GOAL ::
Starting at the line that has "Given: Click the alarm clock reminder icon" and ending with the line that has "tap(271, 18)", rewrite that stretch of the material with "up chevron" changed to "upward arrow" and nothing else altered. Return only those lines.

=== SUPPLIED MATERIAL ===

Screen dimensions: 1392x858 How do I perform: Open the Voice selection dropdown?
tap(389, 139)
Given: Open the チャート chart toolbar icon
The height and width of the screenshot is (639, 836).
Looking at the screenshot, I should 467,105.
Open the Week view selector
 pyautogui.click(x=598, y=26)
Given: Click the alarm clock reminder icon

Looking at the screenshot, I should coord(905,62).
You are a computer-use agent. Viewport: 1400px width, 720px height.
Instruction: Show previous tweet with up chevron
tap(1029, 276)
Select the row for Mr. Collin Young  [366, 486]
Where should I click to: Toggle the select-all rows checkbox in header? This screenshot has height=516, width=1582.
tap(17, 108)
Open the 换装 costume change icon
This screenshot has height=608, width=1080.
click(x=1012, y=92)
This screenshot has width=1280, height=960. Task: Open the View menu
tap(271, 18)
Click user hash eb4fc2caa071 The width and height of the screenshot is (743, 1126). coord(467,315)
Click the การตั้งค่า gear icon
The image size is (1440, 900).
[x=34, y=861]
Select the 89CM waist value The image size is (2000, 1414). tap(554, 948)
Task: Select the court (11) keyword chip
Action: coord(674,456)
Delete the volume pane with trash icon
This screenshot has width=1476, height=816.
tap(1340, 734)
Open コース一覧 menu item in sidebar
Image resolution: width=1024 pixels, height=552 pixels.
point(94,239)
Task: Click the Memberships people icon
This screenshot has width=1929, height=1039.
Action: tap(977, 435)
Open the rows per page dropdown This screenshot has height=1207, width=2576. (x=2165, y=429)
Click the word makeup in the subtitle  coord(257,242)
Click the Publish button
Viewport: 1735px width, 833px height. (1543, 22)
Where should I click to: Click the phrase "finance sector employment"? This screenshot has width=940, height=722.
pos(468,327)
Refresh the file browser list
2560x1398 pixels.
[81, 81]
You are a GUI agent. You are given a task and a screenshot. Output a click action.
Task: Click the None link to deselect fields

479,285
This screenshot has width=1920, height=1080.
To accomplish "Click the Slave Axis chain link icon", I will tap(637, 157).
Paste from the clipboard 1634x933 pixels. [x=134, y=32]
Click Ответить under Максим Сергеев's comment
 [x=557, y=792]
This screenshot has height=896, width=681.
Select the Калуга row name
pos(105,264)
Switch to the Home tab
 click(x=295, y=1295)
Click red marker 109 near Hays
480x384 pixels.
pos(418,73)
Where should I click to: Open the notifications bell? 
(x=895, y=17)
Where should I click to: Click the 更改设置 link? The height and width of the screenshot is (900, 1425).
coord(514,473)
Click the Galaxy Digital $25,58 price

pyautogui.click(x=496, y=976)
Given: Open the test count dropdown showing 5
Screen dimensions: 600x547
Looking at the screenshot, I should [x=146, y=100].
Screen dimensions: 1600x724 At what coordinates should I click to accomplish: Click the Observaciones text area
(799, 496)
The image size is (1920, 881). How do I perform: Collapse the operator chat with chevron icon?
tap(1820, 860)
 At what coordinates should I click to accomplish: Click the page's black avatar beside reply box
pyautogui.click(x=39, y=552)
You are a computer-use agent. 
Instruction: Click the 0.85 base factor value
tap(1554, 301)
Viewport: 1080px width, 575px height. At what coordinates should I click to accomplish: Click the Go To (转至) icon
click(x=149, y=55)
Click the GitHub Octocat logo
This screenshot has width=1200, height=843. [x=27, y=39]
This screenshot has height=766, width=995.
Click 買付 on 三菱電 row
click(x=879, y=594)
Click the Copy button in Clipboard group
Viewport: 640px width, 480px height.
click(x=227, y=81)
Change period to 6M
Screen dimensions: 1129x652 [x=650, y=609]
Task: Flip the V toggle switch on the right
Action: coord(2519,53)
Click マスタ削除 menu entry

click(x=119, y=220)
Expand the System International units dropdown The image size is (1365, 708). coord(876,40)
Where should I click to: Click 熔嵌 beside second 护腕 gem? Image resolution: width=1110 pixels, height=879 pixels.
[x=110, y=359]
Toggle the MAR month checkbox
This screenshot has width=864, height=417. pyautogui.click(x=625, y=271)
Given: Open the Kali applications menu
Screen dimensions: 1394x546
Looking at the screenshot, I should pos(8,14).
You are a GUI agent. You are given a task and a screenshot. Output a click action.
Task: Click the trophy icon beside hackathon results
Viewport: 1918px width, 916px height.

===

FULL SOLUTION ::
Given: Click the alarm clock reminder icon

Looking at the screenshot, I should coord(905,62).
You are a computer-use agent. Viewport: 1400px width, 720px height.
Instruction: Show previous tweet with upward arrow
tap(1029, 276)
Select the row for Mr. Collin Young  [366, 486]
Where should I click to: Toggle the select-all rows checkbox in header? This screenshot has height=516, width=1582.
tap(17, 108)
Open the 换装 costume change icon
This screenshot has height=608, width=1080.
click(x=1012, y=92)
This screenshot has width=1280, height=960. Task: Open the View menu
tap(271, 18)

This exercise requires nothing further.